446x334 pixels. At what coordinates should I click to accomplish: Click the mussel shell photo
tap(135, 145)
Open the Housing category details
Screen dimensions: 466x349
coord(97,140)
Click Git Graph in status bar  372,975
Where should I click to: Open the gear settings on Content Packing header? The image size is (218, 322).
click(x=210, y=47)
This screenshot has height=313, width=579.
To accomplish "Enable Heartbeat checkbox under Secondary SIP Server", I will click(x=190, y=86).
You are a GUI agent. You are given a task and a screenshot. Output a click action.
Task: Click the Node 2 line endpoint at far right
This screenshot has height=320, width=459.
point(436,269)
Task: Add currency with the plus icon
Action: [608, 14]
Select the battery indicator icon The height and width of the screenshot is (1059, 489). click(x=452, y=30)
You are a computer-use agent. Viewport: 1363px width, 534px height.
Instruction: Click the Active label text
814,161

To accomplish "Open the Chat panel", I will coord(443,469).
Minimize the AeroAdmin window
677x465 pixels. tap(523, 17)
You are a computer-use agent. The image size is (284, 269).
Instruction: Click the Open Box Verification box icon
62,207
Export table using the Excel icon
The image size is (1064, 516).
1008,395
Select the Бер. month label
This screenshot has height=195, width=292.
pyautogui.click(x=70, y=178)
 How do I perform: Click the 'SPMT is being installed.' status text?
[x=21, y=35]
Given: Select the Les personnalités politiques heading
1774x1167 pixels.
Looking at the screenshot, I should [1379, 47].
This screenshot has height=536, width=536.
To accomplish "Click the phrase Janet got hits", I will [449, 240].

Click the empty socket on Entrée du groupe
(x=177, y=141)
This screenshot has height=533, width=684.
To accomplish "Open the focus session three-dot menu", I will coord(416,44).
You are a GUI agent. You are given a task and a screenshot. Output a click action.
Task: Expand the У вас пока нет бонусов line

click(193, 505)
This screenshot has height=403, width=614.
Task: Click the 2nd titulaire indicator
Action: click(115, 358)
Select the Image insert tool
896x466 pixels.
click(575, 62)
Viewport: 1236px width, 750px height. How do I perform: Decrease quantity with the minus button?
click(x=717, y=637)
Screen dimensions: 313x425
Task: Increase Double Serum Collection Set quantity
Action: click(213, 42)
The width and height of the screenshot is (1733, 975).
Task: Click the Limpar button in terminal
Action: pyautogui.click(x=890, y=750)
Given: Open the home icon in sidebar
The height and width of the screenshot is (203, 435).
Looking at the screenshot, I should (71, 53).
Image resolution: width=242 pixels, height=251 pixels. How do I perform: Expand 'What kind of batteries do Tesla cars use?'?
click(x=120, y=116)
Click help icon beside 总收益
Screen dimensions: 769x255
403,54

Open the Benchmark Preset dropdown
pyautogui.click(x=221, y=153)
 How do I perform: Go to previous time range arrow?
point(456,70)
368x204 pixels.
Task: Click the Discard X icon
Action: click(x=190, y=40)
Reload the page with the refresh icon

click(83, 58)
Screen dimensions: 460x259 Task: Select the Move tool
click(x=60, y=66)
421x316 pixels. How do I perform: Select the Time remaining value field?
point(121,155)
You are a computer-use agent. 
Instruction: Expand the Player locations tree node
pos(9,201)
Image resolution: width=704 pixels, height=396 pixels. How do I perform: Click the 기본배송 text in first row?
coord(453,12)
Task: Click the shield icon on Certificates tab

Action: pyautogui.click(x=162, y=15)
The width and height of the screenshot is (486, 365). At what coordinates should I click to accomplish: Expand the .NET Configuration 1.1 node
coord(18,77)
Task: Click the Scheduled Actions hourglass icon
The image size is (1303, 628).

◆ ACTIVITY
Retype all of the material exactly as it stands above.

◆ RESULT FOR THIS TASK
446x334 pixels. At what coordinates should I click to accomplish: Click the mussel shell photo
tap(135, 145)
Open the Housing category details
Screen dimensions: 466x349
coord(97,140)
Click Git Graph in status bar  372,975
Where should I click to: Open the gear settings on Content Packing header? The image size is (218, 322).
click(x=210, y=47)
This screenshot has height=313, width=579.
To accomplish "Enable Heartbeat checkbox under Secondary SIP Server", I will click(x=190, y=86).
You are a GUI agent. You are given a task and a screenshot. Output a click action.
Task: Click the Node 2 line endpoint at far right
This screenshot has height=320, width=459.
point(436,269)
Task: Add currency with the plus icon
Action: [608, 14]
Select the battery indicator icon The height and width of the screenshot is (1059, 489). click(x=452, y=30)
You are a computer-use agent. Viewport: 1363px width, 534px height.
Instruction: Click the Active label text
814,161

To accomplish "Open the Chat panel", I will coord(443,469).
Minimize the AeroAdmin window
677x465 pixels. tap(523, 17)
You are a computer-use agent. The image size is (284, 269).
Instruction: Click the Open Box Verification box icon
62,207
Export table using the Excel icon
The image size is (1064, 516).
1008,395
Select the Бер. month label
This screenshot has height=195, width=292.
pyautogui.click(x=70, y=178)
 How do I perform: Click the 'SPMT is being installed.' status text?
[x=21, y=35]
Given: Select the Les personnalités politiques heading
1774x1167 pixels.
Looking at the screenshot, I should [1379, 47].
This screenshot has height=536, width=536.
To accomplish "Click the phrase Janet got hits", I will [449, 240].

Click the empty socket on Entrée du groupe
(x=177, y=141)
This screenshot has height=533, width=684.
To accomplish "Open the focus session three-dot menu", I will coord(416,44).
You are a GUI agent. You are given a task and a screenshot. Output a click action.
Task: Expand the У вас пока нет бонусов line

click(193, 505)
This screenshot has height=403, width=614.
Task: Click the 2nd titulaire indicator
Action: click(115, 358)
Select the Image insert tool
896x466 pixels.
click(575, 62)
Viewport: 1236px width, 750px height. How do I perform: Decrease quantity with the minus button?
click(x=717, y=637)
Screen dimensions: 313x425
Task: Increase Double Serum Collection Set quantity
Action: click(213, 42)
The width and height of the screenshot is (1733, 975).
Task: Click the Limpar button in terminal
Action: pyautogui.click(x=890, y=750)
Given: Open the home icon in sidebar
The height and width of the screenshot is (203, 435).
Looking at the screenshot, I should (71, 53).
Image resolution: width=242 pixels, height=251 pixels. How do I perform: Expand 'What kind of batteries do Tesla cars use?'?
click(x=120, y=116)
Click help icon beside 总收益
Screen dimensions: 769x255
403,54

Open the Benchmark Preset dropdown
pyautogui.click(x=221, y=153)
 How do I perform: Go to previous time range arrow?
point(456,70)
368x204 pixels.
Task: Click the Discard X icon
Action: click(x=190, y=40)
Reload the page with the refresh icon

click(83, 58)
Screen dimensions: 460x259 Task: Select the Move tool
click(x=60, y=66)
421x316 pixels. How do I perform: Select the Time remaining value field?
point(121,155)
You are a computer-use agent. 
Instruction: Expand the Player locations tree node
pos(9,201)
Image resolution: width=704 pixels, height=396 pixels. How do I perform: Click the 기본배송 text in first row?
coord(453,12)
Task: Click the shield icon on Certificates tab

Action: pyautogui.click(x=162, y=15)
The width and height of the screenshot is (486, 365). At what coordinates should I click to accomplish: Expand the .NET Configuration 1.1 node
coord(18,77)
Task: Click the Scheduled Actions hourglass icon
The image size is (1303, 628).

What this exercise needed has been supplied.